- [Task to complete] Bring together all lines from the listing below that contain the string "section".

- [Provided material]
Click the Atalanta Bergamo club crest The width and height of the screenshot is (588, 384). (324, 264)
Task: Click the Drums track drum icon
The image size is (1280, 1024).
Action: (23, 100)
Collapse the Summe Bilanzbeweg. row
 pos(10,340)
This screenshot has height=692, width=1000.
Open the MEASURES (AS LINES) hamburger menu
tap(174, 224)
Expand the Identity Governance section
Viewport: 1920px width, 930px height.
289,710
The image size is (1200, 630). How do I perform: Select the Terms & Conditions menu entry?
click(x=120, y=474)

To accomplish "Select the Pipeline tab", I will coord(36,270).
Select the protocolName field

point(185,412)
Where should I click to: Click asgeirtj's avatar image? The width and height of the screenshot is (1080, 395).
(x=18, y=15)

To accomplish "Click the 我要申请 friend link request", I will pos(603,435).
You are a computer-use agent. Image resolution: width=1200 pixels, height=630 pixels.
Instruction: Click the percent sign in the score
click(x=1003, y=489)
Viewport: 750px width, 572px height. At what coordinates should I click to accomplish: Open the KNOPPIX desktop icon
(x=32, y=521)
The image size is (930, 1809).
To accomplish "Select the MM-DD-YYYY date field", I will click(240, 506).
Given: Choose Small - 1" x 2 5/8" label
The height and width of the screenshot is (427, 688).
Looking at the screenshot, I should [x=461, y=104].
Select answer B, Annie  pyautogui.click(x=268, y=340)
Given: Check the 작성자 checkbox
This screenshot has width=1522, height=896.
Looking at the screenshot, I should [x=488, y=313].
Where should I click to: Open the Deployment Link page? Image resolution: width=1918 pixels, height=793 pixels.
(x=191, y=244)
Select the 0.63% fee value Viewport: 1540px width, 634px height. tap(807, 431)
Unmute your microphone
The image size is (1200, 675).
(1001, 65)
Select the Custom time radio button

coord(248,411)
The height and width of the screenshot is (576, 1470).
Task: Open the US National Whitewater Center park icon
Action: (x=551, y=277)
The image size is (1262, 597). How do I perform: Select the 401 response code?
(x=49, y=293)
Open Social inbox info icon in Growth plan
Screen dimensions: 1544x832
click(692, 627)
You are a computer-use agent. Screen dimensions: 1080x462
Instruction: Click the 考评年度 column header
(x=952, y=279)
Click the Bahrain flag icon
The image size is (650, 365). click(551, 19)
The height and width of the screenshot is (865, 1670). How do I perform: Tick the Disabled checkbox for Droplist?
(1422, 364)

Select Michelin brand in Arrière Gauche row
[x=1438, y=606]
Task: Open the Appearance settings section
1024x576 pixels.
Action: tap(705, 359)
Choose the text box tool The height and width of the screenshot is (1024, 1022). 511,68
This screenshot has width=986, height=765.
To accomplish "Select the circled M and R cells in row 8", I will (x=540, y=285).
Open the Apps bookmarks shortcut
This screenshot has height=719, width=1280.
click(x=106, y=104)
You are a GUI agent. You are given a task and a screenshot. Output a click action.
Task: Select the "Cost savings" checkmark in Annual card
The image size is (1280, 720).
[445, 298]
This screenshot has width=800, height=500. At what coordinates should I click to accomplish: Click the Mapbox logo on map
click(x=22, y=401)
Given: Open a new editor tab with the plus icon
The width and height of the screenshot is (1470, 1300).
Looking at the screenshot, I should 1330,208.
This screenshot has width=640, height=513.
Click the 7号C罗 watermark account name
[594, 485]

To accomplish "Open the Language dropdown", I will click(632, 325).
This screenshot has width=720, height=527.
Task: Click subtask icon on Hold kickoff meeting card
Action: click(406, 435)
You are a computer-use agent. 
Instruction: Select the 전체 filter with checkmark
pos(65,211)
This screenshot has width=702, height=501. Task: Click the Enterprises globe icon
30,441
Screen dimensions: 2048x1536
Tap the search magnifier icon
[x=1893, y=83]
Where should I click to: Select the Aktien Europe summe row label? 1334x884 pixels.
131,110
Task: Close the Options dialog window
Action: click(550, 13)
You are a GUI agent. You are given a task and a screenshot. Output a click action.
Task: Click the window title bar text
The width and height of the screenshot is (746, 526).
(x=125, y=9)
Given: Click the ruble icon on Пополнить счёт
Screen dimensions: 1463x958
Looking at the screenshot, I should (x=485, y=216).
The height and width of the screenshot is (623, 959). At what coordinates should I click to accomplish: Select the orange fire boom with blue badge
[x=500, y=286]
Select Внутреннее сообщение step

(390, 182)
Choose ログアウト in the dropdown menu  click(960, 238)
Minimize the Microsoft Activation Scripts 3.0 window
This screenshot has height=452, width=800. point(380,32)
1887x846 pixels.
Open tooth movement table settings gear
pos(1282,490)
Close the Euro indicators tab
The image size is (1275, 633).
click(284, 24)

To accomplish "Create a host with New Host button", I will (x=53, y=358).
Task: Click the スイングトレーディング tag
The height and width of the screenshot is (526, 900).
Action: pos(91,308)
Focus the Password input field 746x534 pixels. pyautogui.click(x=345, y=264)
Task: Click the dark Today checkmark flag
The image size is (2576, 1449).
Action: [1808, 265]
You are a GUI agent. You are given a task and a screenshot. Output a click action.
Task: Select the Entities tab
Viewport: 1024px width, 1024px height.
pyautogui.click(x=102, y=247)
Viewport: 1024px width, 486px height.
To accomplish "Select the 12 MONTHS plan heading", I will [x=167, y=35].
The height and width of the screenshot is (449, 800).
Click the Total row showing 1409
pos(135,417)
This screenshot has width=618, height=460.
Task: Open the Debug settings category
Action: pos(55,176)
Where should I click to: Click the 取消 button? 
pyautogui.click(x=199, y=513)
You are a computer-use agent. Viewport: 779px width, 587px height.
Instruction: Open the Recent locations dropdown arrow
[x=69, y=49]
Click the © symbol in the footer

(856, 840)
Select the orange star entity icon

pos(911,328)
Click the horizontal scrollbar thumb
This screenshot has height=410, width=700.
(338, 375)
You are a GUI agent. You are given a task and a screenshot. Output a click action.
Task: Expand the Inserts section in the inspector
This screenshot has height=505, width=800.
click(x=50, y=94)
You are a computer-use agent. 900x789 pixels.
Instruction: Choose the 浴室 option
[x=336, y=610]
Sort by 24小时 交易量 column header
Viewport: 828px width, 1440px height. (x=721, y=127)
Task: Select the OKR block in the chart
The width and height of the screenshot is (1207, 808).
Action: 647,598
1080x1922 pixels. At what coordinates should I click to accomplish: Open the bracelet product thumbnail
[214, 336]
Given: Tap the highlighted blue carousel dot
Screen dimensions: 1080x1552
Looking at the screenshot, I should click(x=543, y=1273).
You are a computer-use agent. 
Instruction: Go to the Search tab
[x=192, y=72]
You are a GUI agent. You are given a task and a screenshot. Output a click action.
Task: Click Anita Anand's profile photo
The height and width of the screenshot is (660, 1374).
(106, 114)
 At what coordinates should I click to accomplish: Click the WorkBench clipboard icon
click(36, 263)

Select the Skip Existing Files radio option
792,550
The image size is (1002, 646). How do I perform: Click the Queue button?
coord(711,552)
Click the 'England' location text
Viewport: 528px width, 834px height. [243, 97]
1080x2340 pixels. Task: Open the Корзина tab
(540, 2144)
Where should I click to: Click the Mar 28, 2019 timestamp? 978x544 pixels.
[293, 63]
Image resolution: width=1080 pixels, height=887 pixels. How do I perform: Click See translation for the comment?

- [Written response]
Expand the Identity Governance section
Task: Open the Appearance settings section
Task: Expand the Inserts section in the inspector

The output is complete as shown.